=== Recorded information ===

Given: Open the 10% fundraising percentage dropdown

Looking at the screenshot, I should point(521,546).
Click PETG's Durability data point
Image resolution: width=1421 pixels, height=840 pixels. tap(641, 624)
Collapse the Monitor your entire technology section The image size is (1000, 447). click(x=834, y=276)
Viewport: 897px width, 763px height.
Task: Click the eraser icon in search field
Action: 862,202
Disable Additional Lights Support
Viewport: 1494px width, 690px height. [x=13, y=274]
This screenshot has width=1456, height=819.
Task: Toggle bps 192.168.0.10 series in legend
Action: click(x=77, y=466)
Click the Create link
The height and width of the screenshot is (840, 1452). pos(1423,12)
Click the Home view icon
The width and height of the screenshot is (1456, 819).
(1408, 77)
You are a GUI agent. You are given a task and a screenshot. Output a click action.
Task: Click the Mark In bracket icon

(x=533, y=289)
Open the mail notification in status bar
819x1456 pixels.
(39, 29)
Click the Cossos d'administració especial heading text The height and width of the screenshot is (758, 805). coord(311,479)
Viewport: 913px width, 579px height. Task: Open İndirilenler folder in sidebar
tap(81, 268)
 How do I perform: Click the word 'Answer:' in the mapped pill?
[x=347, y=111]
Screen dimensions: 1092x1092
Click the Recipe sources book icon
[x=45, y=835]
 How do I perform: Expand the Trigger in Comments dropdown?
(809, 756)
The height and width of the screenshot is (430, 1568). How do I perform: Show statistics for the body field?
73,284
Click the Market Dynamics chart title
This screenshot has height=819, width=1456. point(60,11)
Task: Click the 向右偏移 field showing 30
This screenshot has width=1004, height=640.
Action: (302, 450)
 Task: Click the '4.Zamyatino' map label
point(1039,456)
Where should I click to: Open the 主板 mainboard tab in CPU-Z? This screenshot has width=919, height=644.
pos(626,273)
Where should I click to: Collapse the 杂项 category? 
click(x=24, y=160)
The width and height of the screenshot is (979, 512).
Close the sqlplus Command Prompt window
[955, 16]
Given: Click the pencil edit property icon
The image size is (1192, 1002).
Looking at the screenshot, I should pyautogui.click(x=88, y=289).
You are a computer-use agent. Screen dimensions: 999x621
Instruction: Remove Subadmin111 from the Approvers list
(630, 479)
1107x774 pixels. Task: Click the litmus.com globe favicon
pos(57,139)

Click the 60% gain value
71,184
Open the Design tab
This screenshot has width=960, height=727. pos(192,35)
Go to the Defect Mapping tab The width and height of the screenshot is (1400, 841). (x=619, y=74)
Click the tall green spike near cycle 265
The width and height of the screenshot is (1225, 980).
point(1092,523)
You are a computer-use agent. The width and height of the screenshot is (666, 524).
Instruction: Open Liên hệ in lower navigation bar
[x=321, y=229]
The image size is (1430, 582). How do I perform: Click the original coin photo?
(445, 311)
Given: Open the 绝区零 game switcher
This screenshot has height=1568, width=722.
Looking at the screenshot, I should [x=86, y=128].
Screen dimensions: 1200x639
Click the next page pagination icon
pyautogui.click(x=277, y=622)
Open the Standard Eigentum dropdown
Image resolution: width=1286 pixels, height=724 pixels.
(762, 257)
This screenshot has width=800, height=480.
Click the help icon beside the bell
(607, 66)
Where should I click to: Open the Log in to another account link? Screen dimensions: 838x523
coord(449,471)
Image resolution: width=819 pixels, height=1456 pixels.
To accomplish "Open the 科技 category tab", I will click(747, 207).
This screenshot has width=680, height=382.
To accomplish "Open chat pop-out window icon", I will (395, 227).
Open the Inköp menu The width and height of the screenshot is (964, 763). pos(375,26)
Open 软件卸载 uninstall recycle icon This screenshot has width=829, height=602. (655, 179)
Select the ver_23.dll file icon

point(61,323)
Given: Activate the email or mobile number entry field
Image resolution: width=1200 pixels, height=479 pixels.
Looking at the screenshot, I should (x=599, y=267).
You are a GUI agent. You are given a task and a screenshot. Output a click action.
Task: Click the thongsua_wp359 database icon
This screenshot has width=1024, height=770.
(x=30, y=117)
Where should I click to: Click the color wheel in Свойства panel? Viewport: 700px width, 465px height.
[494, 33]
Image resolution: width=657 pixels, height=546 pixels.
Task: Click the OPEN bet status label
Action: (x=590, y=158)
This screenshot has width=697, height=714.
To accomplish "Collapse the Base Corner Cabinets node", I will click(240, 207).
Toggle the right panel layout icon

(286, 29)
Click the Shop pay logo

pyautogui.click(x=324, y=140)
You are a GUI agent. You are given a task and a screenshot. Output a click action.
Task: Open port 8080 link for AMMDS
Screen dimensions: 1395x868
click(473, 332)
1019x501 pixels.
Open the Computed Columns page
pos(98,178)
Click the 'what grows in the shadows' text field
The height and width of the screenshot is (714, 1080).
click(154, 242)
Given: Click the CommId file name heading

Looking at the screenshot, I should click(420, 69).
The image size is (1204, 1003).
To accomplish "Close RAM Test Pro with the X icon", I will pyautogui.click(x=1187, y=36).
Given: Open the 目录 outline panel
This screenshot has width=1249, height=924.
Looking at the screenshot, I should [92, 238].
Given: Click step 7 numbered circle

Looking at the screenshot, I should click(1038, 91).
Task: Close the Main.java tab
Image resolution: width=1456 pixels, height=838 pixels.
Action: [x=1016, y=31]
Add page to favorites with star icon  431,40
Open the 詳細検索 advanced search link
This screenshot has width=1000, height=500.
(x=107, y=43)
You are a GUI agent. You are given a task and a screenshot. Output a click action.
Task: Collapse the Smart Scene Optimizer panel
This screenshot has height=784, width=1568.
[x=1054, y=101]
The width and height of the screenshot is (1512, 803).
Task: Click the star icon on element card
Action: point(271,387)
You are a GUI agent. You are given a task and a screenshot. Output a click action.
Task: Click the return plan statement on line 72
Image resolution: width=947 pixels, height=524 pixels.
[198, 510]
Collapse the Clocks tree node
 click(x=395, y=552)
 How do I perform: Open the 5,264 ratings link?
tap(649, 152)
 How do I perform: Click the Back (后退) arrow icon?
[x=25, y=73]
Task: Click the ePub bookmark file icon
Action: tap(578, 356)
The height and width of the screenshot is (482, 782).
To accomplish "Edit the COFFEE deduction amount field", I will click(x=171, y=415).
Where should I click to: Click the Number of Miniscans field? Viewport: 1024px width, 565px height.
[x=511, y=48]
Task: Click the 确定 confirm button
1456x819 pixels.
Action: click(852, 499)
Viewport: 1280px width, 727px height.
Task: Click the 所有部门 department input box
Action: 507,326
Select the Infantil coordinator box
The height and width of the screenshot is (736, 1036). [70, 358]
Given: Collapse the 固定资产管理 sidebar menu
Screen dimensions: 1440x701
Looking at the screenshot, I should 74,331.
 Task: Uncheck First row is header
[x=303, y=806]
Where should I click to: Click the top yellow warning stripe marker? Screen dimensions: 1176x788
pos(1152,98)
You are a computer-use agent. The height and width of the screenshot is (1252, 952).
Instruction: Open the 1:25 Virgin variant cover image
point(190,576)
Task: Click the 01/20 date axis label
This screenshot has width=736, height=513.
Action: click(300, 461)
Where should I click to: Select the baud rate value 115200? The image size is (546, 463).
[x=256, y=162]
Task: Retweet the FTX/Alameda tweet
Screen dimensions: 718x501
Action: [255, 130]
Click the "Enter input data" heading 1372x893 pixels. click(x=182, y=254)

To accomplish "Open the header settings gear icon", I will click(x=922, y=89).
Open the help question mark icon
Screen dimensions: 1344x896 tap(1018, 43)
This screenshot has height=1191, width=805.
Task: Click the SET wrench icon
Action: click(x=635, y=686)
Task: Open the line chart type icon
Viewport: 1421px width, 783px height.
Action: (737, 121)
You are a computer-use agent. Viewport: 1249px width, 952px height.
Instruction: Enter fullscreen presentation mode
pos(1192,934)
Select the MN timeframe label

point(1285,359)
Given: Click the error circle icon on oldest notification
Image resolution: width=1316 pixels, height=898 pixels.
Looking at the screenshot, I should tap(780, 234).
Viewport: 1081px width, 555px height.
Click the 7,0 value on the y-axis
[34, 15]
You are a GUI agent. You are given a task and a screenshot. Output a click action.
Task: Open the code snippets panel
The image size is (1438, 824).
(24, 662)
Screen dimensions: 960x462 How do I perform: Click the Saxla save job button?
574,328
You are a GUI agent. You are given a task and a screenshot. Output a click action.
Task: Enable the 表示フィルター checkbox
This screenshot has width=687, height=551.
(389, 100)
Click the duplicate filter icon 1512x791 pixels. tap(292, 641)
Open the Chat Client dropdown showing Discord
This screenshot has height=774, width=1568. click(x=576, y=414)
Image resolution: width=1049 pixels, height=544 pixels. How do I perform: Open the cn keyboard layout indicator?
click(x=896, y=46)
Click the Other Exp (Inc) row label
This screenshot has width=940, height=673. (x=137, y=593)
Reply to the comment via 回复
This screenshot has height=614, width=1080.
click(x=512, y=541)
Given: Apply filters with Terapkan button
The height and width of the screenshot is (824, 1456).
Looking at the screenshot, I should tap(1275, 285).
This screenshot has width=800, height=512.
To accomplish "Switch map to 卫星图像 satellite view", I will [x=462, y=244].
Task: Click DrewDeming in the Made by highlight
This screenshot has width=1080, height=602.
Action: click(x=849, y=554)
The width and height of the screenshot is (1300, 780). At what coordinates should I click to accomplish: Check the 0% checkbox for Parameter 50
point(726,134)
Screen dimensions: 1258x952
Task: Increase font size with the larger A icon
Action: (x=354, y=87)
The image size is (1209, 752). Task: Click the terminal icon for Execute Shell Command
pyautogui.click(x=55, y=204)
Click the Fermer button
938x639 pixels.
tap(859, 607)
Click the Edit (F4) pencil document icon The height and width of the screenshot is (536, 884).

===

§ **What to produce**
Reproduce the items verbatim, starting with the line containing "You are a computer-use agent. The width" and continuing through the line containing "(x=30, y=117)".

§ **Response to this exercise**
You are a computer-use agent. The width and height of the screenshot is (666, 524).
Instruction: Open Liên hệ in lower navigation bar
[x=321, y=229]
The image size is (1430, 582). How do I perform: Click the original coin photo?
(445, 311)
Given: Open the 绝区零 game switcher
This screenshot has height=1568, width=722.
Looking at the screenshot, I should [x=86, y=128].
Screen dimensions: 1200x639
Click the next page pagination icon
pyautogui.click(x=277, y=622)
Open the Standard Eigentum dropdown
Image resolution: width=1286 pixels, height=724 pixels.
(762, 257)
This screenshot has width=800, height=480.
Click the help icon beside the bell
(607, 66)
Where should I click to: Open the Log in to another account link? Screen dimensions: 838x523
coord(449,471)
Image resolution: width=819 pixels, height=1456 pixels.
To accomplish "Open the 科技 category tab", I will click(747, 207).
This screenshot has width=680, height=382.
To accomplish "Open chat pop-out window icon", I will (395, 227).
Open the Inköp menu The width and height of the screenshot is (964, 763). pos(375,26)
Open 软件卸载 uninstall recycle icon This screenshot has width=829, height=602. (655, 179)
Select the ver_23.dll file icon

point(61,323)
Given: Activate the email or mobile number entry field
Image resolution: width=1200 pixels, height=479 pixels.
Looking at the screenshot, I should (x=599, y=267).
You are a GUI agent. You are given a task and a screenshot. Output a click action.
Task: Click the thongsua_wp359 database icon
This screenshot has width=1024, height=770.
(x=30, y=117)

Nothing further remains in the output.